(WHAT TO PRODUCE)
One part of the entries below is wanted: the lines from the one containing "Viewport: 774px width, 574px height." through the one containing "Screen dimensions: 619x543". Write those out exactly and nothing else.

(RECORDS SUPPLIED)
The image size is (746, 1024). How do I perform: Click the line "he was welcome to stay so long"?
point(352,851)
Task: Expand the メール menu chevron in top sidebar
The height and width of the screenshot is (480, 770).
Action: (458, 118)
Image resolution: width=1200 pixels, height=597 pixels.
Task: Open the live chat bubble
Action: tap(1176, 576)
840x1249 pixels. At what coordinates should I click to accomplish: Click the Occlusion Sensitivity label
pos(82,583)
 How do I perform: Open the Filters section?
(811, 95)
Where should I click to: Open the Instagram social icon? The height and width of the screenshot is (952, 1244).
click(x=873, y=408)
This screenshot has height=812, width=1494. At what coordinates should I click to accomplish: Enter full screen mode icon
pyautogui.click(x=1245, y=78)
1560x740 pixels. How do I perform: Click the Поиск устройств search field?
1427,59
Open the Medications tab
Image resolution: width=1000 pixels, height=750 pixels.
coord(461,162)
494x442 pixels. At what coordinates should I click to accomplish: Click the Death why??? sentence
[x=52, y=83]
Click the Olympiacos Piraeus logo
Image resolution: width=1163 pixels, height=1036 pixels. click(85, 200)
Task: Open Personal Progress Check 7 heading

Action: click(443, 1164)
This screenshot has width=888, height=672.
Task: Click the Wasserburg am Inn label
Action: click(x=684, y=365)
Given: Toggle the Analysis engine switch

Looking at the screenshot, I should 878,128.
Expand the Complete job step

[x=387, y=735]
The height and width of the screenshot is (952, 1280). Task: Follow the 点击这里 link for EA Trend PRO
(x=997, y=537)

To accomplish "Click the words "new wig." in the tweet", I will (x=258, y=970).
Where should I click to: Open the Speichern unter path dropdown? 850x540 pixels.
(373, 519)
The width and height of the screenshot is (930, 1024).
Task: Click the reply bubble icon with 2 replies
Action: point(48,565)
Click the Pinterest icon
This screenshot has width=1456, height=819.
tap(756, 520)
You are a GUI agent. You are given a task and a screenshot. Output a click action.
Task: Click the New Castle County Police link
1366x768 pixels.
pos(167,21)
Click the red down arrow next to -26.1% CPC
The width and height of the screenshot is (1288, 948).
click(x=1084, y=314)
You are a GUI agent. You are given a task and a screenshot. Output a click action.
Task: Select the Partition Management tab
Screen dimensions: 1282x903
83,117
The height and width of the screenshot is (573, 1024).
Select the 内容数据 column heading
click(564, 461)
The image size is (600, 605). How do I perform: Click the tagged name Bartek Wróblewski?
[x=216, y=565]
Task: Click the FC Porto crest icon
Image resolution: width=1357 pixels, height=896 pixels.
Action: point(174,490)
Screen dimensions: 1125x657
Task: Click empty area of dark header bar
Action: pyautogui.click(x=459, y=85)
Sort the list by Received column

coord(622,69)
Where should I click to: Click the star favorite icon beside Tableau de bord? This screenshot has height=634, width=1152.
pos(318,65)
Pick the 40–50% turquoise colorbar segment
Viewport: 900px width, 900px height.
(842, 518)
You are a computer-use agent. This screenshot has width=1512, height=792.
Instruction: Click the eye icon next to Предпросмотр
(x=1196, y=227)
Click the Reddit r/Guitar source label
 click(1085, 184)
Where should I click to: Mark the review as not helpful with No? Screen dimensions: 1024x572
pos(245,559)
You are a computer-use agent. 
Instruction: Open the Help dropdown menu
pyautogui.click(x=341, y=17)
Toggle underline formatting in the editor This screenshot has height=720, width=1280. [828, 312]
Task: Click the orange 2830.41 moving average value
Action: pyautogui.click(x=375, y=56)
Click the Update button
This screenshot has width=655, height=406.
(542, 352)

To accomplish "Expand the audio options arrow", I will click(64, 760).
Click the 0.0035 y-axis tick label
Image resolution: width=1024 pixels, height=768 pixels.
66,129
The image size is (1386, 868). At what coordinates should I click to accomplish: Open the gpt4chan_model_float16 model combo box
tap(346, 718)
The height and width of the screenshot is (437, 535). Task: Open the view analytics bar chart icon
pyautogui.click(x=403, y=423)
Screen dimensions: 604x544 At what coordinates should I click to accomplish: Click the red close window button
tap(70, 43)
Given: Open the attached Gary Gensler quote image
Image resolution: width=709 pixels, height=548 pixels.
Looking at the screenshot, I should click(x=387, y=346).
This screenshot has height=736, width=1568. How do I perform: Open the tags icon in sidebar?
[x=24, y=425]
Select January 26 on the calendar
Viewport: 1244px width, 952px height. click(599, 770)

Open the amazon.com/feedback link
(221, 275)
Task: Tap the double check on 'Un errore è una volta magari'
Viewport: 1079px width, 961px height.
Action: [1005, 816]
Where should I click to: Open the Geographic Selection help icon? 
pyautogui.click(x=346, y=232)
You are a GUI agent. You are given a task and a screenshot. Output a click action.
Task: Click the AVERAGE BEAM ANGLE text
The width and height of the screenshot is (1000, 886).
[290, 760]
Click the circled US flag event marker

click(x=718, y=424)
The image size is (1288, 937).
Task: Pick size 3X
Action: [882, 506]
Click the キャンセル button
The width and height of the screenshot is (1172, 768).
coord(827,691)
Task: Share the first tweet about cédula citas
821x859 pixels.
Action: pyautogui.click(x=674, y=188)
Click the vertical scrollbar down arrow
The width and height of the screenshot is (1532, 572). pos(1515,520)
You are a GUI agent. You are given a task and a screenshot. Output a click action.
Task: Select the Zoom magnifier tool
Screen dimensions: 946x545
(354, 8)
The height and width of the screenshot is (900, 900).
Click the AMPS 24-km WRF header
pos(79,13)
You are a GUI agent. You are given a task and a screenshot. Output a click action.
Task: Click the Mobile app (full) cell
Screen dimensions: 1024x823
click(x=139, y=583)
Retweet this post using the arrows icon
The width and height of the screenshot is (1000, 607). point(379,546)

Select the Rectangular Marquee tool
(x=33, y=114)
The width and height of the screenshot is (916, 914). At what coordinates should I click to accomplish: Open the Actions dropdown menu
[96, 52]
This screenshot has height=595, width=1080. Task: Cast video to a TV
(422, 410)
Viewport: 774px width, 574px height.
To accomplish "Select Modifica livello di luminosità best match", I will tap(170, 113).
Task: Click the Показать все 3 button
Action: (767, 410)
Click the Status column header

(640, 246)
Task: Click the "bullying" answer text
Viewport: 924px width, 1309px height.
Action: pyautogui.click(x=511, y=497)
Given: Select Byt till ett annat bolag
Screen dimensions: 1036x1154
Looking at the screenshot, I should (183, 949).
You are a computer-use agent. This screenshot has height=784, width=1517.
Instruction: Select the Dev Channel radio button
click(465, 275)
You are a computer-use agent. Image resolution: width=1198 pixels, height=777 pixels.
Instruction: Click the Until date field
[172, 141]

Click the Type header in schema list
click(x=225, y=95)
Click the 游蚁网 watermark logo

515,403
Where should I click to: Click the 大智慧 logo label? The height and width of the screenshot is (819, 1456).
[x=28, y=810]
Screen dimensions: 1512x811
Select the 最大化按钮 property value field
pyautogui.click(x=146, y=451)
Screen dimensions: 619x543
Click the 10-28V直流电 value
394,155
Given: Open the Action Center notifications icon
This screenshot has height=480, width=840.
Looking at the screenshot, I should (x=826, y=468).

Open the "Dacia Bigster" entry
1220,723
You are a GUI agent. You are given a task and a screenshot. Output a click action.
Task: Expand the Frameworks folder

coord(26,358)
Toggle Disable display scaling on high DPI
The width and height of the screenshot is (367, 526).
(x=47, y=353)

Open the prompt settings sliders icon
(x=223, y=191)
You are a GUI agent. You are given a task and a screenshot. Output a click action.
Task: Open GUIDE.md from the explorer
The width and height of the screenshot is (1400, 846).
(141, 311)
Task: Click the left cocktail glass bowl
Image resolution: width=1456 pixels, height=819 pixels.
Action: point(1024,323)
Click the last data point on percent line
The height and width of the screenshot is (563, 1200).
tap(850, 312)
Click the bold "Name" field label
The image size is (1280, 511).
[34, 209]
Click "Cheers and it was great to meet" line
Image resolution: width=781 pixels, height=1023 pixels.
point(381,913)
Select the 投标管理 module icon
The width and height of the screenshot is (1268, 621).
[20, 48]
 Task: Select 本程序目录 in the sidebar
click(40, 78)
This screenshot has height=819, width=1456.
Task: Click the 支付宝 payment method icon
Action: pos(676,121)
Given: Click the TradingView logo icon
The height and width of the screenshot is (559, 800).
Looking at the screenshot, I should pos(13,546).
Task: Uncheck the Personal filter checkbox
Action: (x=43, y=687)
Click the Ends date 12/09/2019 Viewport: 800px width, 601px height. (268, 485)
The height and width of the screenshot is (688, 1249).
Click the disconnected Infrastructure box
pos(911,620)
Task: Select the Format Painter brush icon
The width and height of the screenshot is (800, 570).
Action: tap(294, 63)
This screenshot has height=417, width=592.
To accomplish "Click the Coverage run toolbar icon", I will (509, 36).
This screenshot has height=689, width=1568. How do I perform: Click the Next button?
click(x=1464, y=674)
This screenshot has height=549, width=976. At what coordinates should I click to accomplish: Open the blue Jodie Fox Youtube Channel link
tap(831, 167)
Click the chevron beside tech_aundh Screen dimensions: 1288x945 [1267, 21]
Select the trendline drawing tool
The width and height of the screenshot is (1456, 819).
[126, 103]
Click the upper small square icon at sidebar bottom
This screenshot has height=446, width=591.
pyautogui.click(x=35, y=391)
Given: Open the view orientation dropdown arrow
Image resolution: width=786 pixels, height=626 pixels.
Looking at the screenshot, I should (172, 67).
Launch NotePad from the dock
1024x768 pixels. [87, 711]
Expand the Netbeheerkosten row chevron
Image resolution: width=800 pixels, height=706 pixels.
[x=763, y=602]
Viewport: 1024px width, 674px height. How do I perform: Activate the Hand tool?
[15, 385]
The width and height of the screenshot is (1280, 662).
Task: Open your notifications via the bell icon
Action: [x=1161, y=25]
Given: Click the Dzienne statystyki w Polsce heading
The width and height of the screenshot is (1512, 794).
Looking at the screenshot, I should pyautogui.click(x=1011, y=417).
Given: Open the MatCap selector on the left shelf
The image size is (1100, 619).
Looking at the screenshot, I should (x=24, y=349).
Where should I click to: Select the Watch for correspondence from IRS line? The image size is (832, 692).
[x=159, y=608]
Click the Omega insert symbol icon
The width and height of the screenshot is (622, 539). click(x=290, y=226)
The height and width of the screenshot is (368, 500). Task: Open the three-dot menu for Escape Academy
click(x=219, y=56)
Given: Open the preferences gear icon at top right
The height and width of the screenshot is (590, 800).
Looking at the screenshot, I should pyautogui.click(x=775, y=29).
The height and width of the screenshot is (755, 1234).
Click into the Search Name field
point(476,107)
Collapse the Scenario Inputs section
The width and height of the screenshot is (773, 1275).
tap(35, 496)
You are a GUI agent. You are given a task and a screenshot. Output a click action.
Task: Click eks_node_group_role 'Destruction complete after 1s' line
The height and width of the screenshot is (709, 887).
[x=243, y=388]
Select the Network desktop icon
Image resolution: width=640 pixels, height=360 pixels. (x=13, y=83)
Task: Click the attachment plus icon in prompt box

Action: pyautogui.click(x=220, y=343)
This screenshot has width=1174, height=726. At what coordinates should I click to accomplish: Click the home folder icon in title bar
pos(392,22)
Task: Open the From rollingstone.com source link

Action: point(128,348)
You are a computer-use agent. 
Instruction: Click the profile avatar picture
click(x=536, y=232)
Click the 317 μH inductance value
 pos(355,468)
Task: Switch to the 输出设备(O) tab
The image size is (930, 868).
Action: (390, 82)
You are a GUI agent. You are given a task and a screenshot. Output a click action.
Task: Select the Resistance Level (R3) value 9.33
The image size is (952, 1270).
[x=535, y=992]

(WRITTEN ANSWER)
Viewport: 774px width, 574px height.
To accomplish "Select Modifica livello di luminosità best match", I will tap(170, 113).
Task: Click the Показать все 3 button
Action: (767, 410)
Click the Status column header

(640, 246)
Task: Click the "bullying" answer text
Viewport: 924px width, 1309px height.
Action: pyautogui.click(x=511, y=497)
Given: Select Byt till ett annat bolag
Screen dimensions: 1036x1154
Looking at the screenshot, I should (183, 949).
You are a computer-use agent. This screenshot has height=784, width=1517.
Instruction: Select the Dev Channel radio button
click(465, 275)
You are a computer-use agent. Image resolution: width=1198 pixels, height=777 pixels.
Instruction: Click the Until date field
[172, 141]

Click the Type header in schema list
click(x=225, y=95)
Click the 游蚁网 watermark logo

515,403
Where should I click to: Click the 大智慧 logo label? The height and width of the screenshot is (819, 1456).
[x=28, y=810]
Screen dimensions: 1512x811
Select the 最大化按钮 property value field
pyautogui.click(x=146, y=451)
Screen dimensions: 619x543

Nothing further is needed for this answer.